Dataset content:
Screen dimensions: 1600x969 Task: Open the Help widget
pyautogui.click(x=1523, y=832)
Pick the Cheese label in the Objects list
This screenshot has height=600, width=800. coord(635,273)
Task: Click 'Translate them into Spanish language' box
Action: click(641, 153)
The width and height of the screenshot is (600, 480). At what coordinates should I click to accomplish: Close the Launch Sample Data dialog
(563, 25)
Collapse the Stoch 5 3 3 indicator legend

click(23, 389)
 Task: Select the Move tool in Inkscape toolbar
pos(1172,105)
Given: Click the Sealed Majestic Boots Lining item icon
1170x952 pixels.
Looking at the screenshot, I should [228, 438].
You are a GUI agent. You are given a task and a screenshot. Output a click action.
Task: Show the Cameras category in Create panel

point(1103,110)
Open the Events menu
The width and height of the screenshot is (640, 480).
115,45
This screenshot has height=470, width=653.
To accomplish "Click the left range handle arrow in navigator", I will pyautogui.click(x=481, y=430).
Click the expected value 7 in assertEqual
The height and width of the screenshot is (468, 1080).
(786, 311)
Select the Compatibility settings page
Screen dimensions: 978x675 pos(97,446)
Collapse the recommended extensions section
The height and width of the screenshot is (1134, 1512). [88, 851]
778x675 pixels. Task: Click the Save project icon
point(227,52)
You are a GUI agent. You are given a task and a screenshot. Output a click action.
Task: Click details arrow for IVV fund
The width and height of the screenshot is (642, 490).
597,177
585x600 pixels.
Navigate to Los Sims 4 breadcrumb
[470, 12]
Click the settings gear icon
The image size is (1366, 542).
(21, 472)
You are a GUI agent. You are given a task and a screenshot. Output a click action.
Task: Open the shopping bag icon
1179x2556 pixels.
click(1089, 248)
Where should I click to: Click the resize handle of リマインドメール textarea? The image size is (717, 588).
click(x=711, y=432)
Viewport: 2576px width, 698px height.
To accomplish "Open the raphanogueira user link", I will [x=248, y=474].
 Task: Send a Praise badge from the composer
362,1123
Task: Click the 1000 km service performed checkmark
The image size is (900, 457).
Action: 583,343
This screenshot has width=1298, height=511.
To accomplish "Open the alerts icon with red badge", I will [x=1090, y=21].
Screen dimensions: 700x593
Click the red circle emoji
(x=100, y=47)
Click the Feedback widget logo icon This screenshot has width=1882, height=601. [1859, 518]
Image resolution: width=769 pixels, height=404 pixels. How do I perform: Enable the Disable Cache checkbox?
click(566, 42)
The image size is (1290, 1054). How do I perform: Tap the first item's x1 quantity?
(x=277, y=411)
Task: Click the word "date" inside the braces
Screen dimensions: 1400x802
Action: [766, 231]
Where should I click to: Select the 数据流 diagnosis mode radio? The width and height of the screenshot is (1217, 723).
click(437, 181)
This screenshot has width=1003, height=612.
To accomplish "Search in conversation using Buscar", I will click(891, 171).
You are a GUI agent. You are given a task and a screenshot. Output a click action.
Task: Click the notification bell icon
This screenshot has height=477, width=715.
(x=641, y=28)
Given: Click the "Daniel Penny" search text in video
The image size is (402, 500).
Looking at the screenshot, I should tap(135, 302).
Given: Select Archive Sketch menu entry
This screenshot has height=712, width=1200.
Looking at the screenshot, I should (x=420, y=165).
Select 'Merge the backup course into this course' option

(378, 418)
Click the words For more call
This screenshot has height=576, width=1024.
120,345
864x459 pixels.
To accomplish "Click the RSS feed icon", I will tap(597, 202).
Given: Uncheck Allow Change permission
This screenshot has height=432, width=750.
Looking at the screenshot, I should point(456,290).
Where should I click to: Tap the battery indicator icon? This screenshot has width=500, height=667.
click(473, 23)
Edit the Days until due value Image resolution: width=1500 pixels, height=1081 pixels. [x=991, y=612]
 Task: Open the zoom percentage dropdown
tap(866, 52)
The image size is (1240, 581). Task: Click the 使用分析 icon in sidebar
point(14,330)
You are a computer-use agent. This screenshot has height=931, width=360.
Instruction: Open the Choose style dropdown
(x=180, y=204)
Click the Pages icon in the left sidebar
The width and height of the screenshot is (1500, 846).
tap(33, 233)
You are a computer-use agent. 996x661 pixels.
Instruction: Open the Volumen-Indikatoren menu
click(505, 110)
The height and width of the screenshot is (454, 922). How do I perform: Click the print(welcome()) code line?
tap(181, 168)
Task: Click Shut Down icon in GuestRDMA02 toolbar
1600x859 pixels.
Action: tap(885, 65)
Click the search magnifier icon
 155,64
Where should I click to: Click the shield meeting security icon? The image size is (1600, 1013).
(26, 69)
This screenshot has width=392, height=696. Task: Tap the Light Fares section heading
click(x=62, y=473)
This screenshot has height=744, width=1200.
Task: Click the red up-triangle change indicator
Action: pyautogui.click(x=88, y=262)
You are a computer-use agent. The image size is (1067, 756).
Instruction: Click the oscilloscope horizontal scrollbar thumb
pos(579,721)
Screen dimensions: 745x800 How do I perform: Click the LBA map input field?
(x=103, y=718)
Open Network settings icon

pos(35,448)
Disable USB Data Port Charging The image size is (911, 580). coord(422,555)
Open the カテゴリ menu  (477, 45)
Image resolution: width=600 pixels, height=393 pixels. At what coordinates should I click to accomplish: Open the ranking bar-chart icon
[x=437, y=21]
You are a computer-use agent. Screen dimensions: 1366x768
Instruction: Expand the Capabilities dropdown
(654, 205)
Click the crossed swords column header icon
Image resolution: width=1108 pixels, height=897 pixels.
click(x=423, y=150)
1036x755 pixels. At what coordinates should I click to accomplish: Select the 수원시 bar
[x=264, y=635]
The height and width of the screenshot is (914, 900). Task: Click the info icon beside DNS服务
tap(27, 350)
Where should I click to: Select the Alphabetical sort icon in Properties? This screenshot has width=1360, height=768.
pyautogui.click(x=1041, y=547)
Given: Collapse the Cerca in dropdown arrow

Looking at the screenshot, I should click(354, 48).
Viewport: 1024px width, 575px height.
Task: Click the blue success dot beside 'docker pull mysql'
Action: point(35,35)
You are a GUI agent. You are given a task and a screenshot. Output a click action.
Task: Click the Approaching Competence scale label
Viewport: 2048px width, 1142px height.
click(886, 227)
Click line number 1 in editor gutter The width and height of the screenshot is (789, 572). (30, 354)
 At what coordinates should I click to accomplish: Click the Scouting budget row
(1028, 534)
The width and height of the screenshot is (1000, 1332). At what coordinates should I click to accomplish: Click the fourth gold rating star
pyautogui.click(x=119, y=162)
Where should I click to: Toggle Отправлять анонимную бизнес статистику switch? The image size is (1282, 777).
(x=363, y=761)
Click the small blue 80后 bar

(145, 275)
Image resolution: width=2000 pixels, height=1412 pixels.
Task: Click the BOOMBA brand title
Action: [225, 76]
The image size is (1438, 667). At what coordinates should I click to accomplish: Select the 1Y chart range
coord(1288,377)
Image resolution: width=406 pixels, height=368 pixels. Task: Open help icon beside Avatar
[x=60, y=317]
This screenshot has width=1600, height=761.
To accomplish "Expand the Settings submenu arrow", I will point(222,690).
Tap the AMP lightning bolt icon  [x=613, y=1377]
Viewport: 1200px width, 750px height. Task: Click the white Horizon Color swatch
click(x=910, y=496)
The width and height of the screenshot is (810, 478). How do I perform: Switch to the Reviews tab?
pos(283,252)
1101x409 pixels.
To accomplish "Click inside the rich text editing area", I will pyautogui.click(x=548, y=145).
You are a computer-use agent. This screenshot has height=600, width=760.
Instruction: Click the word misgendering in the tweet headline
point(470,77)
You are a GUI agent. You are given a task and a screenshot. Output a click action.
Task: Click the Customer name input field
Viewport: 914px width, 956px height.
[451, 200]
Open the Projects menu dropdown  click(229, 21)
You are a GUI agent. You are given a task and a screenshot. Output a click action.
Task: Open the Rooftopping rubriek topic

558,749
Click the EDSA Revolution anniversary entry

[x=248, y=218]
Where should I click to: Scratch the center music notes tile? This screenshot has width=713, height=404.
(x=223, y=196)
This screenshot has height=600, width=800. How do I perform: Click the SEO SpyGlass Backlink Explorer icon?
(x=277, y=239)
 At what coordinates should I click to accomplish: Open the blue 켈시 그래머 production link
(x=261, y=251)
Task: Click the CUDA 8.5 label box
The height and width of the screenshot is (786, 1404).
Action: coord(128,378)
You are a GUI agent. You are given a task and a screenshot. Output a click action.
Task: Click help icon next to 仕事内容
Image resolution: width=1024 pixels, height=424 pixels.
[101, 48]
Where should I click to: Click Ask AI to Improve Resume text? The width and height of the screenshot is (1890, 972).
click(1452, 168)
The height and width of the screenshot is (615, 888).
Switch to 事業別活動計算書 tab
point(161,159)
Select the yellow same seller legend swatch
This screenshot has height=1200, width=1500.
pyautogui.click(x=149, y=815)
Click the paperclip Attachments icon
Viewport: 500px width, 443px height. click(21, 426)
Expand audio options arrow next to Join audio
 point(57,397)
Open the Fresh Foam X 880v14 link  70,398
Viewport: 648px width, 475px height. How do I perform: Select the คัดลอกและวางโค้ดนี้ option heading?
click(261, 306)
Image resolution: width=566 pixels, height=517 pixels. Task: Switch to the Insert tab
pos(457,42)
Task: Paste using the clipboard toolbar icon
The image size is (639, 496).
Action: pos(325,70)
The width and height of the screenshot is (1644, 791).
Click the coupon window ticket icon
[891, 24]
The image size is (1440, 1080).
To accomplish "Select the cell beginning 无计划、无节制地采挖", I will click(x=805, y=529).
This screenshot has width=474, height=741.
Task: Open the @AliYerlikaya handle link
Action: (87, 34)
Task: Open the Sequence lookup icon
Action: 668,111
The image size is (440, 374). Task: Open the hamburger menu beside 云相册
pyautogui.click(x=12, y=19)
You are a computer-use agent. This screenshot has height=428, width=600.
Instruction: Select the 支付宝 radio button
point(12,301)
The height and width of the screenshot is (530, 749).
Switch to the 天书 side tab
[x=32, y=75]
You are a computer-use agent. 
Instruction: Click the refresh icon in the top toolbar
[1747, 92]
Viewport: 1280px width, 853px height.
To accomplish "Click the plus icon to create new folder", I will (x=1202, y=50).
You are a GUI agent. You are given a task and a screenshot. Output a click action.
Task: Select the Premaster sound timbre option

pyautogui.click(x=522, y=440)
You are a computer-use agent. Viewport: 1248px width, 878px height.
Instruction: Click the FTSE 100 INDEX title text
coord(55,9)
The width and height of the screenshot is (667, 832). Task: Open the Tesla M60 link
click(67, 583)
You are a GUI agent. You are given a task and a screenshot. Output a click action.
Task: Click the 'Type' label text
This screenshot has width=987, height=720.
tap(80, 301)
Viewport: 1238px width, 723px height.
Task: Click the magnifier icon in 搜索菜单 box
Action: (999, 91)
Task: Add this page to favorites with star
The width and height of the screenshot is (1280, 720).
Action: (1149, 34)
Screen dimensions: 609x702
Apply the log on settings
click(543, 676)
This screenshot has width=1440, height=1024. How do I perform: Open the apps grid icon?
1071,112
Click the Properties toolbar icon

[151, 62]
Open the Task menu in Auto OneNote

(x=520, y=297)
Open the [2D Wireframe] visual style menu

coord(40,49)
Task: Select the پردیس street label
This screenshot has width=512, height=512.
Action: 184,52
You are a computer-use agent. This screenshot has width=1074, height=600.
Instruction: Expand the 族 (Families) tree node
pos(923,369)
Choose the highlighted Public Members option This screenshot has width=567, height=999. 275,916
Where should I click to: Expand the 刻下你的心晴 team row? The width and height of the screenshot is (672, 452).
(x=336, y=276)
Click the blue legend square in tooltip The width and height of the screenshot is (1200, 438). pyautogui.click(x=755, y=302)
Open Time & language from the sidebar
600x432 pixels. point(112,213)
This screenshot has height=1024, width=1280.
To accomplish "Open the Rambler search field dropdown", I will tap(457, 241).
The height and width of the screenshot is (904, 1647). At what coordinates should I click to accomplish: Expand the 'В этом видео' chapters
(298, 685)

Task to carry out: Above are the entries. Output exactly the lines beginning with the line that has "Where should I click to: Click the shield" and ending with the line that has "Task: Click the Approaching".

Response to the exercise:
Where should I click to: Click the shield meeting security icon? The image size is (1600, 1013).
(26, 69)
This screenshot has width=392, height=696. Task: Tap the Light Fares section heading
click(x=62, y=473)
This screenshot has height=744, width=1200.
Task: Click the red up-triangle change indicator
Action: pyautogui.click(x=88, y=262)
You are a computer-use agent. The image size is (1067, 756).
Instruction: Click the oscilloscope horizontal scrollbar thumb
pos(579,721)
Screen dimensions: 745x800 How do I perform: Click the LBA map input field?
(x=103, y=718)
Open Network settings icon

pos(35,448)
Disable USB Data Port Charging The image size is (911, 580). coord(422,555)
Open the カテゴリ menu  (477, 45)
Image resolution: width=600 pixels, height=393 pixels. At what coordinates should I click to accomplish: Open the ranking bar-chart icon
[x=437, y=21]
You are a computer-use agent. Screen dimensions: 1366x768
Instruction: Expand the Capabilities dropdown
(654, 205)
Click the crossed swords column header icon
Image resolution: width=1108 pixels, height=897 pixels.
click(x=423, y=150)
1036x755 pixels. At what coordinates should I click to accomplish: Select the 수원시 bar
[x=264, y=635]
The height and width of the screenshot is (914, 900). Task: Click the info icon beside DNS服务
tap(27, 350)
Where should I click to: Select the Alphabetical sort icon in Properties? This screenshot has width=1360, height=768.
pyautogui.click(x=1041, y=547)
Given: Collapse the Cerca in dropdown arrow

Looking at the screenshot, I should click(354, 48).
Viewport: 1024px width, 575px height.
Task: Click the blue success dot beside 'docker pull mysql'
Action: point(35,35)
You are a GUI agent. You are given a task and a screenshot. Output a click action.
Task: Click the Approaching Competence scale label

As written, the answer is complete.